航空会社の安全基準は、その航空会社の「国籍」によって決められる。ノースウエストはアメリカの航空会社だから、アメリカの安全基準によって運航される。そして、一般に欧米(旧西側)諸国は安全基準が厳しい傾向にある。

だから、アメリカ基準のノースウエスト航空では空港へ引き返すようなトラブルでも、たとえばアジアのある航空会社では問題なく飛んでいるというケースもあるのだ。トラブルが表面化する回数が多いからといって安全性に問題があるとはいえないわけで、むしろ厳しい基準と情報公開により信用できるともいえるのだ。

退役した飛行機が並べられたアメリカのピマ航空宇宙博物館。すべての飛行機が無事に退役まで飛んでもらいたい

しかし、これは逆にいえば日本に就航している航空会社は、一概に安全とは言い切れないということだ。利用者目線からいえば当然、政府なり関係機関が何らかの安全基準をもって日本就航の許可を与えていると思うだろうが、そうではない。

例えばEUでは、安全性に問題のある航空会社の"ブラックリスト"をつくって、リストに上がった航空会社の域内への乗り入れを制限している。一時期、続けて墜落事故を起こしていたガルーダ・インドネシア航空がこの中に入ったことがある。しかし、その頃(2000年代半ば)の日本にはガルーダの飛行機が普通に飛んで来ていた。今はガルーダの安全性は改善されてリストから外れているが、当時航空業界ではかなり話題になった。
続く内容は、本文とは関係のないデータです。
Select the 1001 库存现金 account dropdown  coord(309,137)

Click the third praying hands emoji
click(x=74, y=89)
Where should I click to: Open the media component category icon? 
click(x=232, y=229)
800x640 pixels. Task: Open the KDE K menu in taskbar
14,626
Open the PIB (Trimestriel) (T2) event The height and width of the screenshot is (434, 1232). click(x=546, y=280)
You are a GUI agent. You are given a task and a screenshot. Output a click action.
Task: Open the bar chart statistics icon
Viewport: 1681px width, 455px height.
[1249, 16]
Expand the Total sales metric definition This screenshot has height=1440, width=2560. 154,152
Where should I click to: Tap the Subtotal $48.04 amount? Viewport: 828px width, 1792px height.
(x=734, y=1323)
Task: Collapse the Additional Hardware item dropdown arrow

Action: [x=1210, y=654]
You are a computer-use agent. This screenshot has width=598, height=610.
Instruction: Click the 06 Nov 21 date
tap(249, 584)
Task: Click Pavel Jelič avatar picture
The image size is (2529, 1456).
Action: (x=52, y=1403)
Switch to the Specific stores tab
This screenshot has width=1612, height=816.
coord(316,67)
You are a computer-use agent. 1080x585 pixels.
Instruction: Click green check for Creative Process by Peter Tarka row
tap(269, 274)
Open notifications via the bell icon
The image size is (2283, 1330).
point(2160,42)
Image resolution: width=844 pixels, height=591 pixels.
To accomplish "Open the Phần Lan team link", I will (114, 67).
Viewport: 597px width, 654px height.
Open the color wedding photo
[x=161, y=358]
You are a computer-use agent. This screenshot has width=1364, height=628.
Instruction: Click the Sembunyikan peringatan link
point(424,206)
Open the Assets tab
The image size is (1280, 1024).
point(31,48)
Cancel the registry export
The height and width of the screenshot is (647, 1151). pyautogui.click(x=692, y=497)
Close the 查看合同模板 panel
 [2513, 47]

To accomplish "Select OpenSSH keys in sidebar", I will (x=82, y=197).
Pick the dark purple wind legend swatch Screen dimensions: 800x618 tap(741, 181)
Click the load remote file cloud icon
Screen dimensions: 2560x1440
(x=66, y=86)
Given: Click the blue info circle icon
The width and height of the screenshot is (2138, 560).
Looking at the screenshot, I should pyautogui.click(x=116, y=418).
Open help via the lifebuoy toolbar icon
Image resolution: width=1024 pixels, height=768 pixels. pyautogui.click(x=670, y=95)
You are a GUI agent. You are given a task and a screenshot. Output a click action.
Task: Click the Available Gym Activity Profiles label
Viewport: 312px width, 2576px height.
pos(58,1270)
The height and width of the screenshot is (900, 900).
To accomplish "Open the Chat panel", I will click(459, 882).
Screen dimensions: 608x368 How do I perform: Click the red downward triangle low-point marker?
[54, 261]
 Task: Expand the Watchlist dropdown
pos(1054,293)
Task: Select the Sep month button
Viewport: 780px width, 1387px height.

ここ10年間で航空機事故の割合は、100万フライトに1回程度から約300万フライトに1回と大幅に減った。しかし、利用者の願いは事故率ゼロである。航空需要は増すばかりで特にアジアではLCC(低コスト航空会社)をはじめとする新しい航空会社が続々と誕生し、業界の規制緩和で国のバックアップのない航空会社が次々に日本に就航している。資金力のない航空会社が事故を起こせば、補償の面で問題が出る可能性もある。何らかの安全基準を設けることも必要だと考えるのは筆者だけではないだろう。